◆ Try it
Only one stretch of the data is wanted: the line containing "Given: Click the Images_combined.pdf", the line containing "Task: Expand the breadcrumb", and every line between them, copied exactly.

◆ Given information
━━━
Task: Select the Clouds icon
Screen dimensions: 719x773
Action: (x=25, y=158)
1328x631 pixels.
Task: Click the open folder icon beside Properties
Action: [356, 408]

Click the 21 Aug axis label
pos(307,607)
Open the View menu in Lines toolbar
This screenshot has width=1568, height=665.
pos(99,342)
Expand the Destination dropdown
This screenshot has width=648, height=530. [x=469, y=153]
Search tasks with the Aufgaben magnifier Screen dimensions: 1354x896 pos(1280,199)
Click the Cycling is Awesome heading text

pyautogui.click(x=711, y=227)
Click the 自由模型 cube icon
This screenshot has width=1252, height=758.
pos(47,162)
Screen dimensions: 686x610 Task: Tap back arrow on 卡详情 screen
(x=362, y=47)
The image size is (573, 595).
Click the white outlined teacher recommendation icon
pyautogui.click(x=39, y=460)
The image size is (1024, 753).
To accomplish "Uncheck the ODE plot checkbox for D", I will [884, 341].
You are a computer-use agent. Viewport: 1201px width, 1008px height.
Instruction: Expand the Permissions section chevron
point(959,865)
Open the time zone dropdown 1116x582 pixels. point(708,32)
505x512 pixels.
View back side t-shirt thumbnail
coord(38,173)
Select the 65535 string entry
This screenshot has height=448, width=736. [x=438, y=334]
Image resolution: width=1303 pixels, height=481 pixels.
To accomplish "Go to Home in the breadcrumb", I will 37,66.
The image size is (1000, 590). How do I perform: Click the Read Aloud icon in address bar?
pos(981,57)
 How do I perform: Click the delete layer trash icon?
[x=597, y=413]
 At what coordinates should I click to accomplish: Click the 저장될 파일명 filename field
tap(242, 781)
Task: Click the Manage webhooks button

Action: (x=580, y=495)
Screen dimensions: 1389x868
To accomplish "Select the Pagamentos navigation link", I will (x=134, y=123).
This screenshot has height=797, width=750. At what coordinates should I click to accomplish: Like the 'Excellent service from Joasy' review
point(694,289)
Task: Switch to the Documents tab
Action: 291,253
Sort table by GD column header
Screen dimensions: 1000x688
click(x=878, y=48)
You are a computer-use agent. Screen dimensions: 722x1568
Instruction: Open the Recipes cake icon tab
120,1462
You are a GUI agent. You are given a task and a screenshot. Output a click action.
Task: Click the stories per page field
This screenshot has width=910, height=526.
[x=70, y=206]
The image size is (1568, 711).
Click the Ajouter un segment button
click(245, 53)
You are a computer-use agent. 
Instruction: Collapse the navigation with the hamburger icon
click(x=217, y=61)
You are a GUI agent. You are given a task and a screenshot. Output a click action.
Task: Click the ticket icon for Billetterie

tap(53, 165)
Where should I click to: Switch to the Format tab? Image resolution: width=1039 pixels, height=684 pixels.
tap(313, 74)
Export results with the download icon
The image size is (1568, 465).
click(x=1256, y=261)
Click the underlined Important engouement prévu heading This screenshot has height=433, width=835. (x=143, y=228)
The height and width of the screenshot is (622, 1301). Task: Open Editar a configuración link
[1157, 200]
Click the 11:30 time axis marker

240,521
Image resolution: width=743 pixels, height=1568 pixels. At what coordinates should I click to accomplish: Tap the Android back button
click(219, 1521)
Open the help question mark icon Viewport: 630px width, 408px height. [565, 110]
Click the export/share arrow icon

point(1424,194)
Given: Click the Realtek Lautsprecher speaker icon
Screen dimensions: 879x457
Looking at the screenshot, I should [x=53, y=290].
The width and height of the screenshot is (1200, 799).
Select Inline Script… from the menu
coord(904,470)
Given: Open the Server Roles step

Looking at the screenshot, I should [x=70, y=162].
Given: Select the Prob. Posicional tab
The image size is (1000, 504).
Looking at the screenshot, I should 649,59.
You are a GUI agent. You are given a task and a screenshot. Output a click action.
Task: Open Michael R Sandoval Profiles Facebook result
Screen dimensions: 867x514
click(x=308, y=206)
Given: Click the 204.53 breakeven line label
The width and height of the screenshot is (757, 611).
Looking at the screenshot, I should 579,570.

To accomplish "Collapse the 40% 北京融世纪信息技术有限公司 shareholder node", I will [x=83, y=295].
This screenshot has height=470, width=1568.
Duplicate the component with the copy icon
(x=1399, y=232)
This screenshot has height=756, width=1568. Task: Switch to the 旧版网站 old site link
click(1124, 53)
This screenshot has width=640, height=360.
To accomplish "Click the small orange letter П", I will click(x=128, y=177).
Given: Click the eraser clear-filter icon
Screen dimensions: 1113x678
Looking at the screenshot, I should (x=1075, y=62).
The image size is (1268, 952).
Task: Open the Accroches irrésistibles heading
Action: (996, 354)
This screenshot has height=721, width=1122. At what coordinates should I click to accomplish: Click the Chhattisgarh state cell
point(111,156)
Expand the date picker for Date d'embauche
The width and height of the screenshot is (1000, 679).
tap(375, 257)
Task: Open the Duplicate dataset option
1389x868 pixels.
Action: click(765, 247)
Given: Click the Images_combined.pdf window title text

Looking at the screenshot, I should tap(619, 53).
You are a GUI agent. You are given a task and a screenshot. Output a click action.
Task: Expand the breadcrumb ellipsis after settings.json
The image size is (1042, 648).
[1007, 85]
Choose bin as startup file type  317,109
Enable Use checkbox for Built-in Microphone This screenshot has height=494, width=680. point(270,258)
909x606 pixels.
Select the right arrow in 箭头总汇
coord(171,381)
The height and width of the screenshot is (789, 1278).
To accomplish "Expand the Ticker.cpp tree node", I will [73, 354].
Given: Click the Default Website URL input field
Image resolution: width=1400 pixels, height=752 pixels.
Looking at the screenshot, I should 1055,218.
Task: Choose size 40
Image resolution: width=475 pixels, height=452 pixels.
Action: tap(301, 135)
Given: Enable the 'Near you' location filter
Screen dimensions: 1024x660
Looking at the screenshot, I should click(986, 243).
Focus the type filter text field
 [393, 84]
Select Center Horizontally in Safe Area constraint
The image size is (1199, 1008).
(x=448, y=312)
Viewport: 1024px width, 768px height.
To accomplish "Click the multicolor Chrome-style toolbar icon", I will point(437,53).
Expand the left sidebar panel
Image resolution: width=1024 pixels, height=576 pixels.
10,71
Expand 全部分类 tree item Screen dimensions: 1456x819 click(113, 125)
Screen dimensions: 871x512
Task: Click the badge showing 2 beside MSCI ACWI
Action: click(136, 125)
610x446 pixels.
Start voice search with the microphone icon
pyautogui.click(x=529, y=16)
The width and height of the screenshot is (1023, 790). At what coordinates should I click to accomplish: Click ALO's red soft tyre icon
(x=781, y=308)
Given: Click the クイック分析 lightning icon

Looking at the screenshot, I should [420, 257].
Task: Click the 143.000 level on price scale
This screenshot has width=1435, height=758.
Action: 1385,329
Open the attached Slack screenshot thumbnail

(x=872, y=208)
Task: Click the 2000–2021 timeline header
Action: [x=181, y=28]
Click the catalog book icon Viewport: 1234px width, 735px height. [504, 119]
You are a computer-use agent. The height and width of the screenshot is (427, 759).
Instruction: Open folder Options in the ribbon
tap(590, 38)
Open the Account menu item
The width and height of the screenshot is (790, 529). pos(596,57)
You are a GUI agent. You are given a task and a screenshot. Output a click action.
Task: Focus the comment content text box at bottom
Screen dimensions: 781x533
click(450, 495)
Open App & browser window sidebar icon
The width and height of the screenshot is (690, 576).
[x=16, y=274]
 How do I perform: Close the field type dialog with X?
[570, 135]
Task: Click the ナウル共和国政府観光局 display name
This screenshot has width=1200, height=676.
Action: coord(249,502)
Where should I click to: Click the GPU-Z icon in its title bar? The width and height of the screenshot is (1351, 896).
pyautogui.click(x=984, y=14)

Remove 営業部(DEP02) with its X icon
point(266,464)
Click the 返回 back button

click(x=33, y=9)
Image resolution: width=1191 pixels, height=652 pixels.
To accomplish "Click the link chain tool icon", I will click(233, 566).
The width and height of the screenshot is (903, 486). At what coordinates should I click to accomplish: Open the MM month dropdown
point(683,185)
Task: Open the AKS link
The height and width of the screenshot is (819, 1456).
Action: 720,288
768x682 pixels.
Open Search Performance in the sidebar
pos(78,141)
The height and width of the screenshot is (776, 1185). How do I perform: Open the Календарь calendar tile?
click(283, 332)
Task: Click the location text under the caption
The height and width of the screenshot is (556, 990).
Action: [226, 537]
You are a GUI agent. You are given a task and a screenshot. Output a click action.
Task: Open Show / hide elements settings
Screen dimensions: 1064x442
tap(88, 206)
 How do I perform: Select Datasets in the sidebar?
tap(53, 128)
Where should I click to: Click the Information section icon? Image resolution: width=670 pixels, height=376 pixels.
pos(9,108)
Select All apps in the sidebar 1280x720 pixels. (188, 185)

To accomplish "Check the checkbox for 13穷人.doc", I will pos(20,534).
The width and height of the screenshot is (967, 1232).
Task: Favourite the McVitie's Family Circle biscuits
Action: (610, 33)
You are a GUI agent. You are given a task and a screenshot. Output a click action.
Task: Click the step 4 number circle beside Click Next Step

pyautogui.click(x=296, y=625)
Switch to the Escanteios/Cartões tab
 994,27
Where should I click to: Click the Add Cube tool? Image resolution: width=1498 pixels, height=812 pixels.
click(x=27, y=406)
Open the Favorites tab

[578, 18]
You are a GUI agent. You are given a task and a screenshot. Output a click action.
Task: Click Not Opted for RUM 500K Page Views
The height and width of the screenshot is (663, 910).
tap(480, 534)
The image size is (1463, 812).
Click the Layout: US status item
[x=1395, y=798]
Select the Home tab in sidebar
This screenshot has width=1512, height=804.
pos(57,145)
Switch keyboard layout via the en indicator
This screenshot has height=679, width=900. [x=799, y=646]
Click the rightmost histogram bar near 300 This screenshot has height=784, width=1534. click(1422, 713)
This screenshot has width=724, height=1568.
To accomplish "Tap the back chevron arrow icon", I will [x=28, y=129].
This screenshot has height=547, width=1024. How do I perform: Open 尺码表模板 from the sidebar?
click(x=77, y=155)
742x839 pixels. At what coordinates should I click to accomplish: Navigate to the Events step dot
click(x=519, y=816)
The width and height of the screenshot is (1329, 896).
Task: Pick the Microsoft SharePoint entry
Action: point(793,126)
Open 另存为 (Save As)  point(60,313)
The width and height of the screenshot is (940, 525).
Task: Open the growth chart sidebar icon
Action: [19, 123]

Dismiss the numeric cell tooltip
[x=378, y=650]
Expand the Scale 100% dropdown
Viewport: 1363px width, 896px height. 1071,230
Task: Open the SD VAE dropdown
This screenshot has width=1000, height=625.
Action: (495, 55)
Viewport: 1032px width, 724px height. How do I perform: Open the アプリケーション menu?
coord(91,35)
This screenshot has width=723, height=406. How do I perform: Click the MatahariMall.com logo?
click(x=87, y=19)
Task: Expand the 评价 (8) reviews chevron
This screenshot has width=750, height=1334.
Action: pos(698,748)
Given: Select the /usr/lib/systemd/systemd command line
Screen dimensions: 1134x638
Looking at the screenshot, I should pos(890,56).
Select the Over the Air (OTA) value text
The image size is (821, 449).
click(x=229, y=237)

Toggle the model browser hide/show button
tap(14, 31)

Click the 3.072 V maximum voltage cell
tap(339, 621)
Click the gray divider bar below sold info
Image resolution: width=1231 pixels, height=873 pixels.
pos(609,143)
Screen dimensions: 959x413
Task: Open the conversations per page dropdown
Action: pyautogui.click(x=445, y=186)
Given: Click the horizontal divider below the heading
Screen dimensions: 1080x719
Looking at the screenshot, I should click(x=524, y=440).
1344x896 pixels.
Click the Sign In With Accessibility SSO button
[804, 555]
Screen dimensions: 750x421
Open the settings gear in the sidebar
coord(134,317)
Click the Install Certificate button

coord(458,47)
━━━
◆ Result for this exercise
Given: Click the Images_combined.pdf window title text

Looking at the screenshot, I should tap(619, 53).
You are a GUI agent. You are given a task and a screenshot. Output a click action.
Task: Expand the breadcrumb ellipsis after settings.json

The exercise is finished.